§ **Exercise goal**
Exactly the lines from the opening of the records through the line containing "Task: Toggle Exclude checkbox for project 3" should be copied, with both included.

☆ ☆ ☆

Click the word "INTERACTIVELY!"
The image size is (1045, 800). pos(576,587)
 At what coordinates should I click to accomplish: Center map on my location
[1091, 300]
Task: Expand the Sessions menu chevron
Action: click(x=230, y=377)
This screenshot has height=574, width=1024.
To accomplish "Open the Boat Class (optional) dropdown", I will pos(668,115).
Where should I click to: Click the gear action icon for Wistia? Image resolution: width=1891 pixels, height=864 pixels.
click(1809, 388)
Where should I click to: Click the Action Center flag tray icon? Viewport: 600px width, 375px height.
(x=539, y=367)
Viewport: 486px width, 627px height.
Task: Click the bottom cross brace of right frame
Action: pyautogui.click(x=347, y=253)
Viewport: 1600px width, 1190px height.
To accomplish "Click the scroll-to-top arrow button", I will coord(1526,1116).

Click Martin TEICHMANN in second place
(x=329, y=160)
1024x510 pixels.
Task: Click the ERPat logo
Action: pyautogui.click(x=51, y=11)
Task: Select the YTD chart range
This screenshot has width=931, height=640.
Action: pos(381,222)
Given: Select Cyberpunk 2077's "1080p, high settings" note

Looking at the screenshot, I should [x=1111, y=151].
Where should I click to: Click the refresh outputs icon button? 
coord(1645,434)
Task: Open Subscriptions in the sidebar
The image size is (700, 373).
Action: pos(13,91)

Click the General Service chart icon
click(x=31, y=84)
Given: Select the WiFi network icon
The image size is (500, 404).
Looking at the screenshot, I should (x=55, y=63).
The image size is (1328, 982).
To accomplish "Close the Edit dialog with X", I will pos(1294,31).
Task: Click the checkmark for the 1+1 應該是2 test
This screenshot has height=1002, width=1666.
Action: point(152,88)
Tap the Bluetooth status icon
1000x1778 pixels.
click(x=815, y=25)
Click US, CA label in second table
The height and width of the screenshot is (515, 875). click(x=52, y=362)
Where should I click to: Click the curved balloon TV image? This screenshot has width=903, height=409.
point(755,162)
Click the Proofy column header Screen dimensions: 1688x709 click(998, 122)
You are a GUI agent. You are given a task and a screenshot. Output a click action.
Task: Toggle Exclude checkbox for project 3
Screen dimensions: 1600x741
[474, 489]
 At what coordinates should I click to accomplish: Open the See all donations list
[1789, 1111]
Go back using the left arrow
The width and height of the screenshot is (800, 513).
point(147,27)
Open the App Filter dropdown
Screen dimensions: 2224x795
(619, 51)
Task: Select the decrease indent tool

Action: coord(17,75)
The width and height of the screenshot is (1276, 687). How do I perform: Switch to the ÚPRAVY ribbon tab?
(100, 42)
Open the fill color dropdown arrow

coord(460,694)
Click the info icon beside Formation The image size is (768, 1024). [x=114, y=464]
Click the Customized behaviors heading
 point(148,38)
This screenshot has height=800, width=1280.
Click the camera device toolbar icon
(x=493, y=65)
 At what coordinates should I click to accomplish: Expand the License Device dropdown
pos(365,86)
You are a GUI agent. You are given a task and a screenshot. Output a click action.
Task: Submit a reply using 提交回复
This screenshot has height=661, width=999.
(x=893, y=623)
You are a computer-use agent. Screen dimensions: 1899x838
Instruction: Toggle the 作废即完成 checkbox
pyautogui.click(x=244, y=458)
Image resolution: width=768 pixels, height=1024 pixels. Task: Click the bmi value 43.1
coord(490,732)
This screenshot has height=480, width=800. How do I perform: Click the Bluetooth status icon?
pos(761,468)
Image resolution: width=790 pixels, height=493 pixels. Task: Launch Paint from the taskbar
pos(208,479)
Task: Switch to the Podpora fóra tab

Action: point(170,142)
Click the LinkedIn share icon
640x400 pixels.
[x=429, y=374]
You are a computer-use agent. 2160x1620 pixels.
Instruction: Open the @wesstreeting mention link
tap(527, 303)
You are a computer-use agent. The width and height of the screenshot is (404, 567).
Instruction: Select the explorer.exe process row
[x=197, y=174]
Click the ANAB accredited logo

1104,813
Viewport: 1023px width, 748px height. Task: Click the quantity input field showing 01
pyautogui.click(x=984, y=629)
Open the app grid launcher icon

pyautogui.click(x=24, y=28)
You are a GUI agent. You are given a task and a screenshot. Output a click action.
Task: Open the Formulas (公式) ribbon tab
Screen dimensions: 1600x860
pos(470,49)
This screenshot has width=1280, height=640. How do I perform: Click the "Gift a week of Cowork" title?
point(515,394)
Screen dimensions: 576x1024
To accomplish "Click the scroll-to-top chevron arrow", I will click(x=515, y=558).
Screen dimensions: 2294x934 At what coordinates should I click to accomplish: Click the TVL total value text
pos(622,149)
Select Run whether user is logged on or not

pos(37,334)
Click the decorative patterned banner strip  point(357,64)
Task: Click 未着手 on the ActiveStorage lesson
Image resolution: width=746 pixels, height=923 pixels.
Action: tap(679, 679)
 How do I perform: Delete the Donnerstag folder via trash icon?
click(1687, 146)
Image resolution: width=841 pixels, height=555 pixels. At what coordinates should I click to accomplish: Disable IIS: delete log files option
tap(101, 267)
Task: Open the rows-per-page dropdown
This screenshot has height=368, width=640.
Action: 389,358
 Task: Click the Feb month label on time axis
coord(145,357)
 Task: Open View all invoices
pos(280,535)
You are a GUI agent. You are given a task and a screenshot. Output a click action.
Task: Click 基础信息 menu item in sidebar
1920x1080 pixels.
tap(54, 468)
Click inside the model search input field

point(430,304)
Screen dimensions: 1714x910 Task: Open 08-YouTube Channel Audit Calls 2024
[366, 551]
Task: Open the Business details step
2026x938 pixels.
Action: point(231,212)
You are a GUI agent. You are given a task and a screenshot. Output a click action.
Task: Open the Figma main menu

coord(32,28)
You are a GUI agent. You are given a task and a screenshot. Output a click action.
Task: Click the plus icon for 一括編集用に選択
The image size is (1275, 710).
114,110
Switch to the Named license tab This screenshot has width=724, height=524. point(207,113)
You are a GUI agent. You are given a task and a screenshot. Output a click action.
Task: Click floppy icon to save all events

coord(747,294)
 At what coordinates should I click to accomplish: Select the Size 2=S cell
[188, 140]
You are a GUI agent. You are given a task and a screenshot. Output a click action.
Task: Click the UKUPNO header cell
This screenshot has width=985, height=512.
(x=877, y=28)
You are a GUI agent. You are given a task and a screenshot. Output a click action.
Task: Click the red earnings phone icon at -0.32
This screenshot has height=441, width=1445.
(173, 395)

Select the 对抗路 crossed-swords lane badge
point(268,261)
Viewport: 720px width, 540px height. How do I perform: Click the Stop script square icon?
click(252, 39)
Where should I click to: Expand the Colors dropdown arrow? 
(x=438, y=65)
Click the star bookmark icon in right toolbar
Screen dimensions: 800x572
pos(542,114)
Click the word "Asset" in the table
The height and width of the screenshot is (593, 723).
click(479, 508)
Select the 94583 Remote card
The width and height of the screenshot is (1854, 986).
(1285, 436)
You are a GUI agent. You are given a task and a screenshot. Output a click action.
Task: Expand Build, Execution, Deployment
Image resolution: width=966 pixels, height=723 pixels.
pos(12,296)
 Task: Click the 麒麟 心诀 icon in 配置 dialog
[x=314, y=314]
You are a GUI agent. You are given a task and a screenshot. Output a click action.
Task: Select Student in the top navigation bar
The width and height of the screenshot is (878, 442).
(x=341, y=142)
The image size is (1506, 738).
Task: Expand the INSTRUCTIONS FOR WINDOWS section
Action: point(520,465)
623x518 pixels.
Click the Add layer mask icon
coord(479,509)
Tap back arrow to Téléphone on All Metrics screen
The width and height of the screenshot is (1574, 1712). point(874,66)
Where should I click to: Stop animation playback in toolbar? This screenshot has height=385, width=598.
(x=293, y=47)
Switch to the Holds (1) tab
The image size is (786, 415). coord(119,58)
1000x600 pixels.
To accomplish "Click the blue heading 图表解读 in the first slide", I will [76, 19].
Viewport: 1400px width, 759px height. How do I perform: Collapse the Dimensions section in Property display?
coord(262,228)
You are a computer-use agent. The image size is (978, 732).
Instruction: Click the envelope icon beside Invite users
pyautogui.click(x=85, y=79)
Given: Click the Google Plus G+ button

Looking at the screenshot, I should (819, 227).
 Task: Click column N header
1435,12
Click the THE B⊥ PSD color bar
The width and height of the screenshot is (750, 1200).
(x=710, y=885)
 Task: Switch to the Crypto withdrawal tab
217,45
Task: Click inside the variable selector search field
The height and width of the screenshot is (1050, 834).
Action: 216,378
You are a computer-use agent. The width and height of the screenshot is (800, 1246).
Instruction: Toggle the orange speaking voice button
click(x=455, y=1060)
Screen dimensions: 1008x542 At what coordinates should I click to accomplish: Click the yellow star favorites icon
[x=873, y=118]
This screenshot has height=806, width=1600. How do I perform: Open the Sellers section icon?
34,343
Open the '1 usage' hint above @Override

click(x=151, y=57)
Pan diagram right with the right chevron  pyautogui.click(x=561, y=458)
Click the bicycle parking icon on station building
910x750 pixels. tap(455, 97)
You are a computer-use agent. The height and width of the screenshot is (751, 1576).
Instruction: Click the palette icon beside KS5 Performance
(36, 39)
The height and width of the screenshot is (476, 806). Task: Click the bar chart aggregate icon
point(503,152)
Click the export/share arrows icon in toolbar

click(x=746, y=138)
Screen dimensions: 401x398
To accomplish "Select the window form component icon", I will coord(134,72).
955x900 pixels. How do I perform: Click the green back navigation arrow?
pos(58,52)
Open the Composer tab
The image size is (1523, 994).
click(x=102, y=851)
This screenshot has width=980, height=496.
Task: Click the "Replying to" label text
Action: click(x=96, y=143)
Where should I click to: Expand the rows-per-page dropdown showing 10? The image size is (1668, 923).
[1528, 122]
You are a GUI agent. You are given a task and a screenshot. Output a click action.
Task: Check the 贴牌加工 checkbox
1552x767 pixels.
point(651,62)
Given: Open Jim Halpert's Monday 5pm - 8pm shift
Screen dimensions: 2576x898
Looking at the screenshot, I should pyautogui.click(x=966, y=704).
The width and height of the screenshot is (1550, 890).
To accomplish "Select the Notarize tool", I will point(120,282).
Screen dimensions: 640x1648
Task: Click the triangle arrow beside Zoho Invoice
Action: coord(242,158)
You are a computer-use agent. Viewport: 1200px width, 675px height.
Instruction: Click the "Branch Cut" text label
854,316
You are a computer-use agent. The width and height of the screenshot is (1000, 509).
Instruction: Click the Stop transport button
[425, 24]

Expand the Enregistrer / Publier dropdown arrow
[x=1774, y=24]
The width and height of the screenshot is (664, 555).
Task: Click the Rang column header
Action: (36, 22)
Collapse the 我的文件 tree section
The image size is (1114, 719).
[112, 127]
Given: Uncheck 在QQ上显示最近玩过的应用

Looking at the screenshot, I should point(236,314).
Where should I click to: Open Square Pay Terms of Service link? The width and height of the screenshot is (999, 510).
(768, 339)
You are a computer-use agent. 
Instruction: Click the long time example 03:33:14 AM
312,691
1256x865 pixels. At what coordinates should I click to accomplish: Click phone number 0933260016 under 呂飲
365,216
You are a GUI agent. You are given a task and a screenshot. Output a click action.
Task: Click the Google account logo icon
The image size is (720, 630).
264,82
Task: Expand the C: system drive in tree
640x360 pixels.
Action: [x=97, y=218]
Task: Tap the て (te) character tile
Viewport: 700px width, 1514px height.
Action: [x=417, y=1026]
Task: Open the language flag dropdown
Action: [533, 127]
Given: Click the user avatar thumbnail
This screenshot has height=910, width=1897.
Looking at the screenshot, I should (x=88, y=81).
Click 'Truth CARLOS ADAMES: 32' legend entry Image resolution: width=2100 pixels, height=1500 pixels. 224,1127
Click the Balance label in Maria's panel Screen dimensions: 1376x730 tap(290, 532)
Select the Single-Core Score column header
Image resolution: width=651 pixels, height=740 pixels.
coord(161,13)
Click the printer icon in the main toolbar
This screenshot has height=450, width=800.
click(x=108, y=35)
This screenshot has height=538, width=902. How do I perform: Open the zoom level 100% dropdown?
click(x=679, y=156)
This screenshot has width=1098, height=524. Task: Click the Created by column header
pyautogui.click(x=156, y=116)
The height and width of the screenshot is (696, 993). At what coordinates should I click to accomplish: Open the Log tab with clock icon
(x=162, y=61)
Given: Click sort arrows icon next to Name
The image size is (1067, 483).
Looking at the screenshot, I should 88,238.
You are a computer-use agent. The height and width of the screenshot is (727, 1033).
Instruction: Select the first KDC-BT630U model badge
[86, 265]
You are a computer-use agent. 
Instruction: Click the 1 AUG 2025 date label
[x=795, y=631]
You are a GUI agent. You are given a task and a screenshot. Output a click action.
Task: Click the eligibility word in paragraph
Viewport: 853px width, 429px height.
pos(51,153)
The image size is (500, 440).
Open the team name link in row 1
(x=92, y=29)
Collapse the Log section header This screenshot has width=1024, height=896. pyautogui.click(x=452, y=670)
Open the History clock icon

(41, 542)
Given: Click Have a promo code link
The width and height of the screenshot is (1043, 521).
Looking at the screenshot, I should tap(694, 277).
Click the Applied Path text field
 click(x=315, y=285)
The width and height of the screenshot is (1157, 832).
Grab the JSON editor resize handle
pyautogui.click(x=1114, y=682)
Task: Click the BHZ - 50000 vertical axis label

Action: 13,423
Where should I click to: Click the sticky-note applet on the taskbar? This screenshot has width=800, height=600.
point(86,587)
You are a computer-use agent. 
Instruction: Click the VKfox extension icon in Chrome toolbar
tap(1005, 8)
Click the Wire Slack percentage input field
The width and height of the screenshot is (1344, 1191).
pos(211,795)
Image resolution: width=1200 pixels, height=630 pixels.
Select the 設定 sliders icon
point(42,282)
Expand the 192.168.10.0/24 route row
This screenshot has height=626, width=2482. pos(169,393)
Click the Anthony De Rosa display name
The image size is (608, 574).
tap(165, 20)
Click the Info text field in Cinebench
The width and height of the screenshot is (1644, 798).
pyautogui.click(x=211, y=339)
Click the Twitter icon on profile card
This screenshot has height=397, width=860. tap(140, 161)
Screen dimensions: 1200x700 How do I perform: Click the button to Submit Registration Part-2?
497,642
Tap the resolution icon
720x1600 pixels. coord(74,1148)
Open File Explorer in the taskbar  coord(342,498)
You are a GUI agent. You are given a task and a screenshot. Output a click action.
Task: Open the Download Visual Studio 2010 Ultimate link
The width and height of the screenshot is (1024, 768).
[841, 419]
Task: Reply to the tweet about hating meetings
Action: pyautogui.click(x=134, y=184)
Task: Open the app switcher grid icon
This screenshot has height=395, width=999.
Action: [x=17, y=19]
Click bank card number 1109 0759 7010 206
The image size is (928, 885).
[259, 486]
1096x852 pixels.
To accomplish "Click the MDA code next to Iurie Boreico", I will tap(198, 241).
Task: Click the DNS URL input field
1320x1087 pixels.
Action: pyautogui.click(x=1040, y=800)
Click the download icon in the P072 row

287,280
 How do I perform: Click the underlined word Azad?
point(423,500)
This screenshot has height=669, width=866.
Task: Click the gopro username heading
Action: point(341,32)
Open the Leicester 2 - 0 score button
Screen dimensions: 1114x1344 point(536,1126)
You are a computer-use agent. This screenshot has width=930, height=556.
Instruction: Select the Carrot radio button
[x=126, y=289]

☆ ☆ ☆

§ **Task result**
Click the word "INTERACTIVELY!"
The image size is (1045, 800). pos(576,587)
 At what coordinates should I click to accomplish: Center map on my location
[1091, 300]
Task: Expand the Sessions menu chevron
Action: click(x=230, y=377)
This screenshot has height=574, width=1024.
To accomplish "Open the Boat Class (optional) dropdown", I will pos(668,115).
Where should I click to: Click the gear action icon for Wistia? Image resolution: width=1891 pixels, height=864 pixels.
click(1809, 388)
Where should I click to: Click the Action Center flag tray icon? Viewport: 600px width, 375px height.
(x=539, y=367)
Viewport: 486px width, 627px height.
Task: Click the bottom cross brace of right frame
Action: pyautogui.click(x=347, y=253)
Viewport: 1600px width, 1190px height.
To accomplish "Click the scroll-to-top arrow button", I will coord(1526,1116).

Click Martin TEICHMANN in second place
(x=329, y=160)
1024x510 pixels.
Task: Click the ERPat logo
Action: pyautogui.click(x=51, y=11)
Task: Select the YTD chart range
This screenshot has width=931, height=640.
Action: pos(381,222)
Given: Select Cyberpunk 2077's "1080p, high settings" note

Looking at the screenshot, I should [x=1111, y=151].
Where should I click to: Click the refresh outputs icon button? 
coord(1645,434)
Task: Open Subscriptions in the sidebar
The image size is (700, 373).
Action: pos(13,91)

Click the General Service chart icon
click(x=31, y=84)
Given: Select the WiFi network icon
The image size is (500, 404).
Looking at the screenshot, I should (x=55, y=63).
The image size is (1328, 982).
To accomplish "Close the Edit dialog with X", I will pos(1294,31).
Task: Click the checkmark for the 1+1 應該是2 test
This screenshot has height=1002, width=1666.
Action: point(152,88)
Tap the Bluetooth status icon
1000x1778 pixels.
click(x=815, y=25)
Click US, CA label in second table
The height and width of the screenshot is (515, 875). click(x=52, y=362)
Where should I click to: Click the curved balloon TV image? This screenshot has width=903, height=409.
point(755,162)
Click the Proofy column header Screen dimensions: 1688x709 click(998, 122)
You are a GUI agent. You are given a task and a screenshot. Output a click action.
Task: Toggle Exclude checkbox for project 3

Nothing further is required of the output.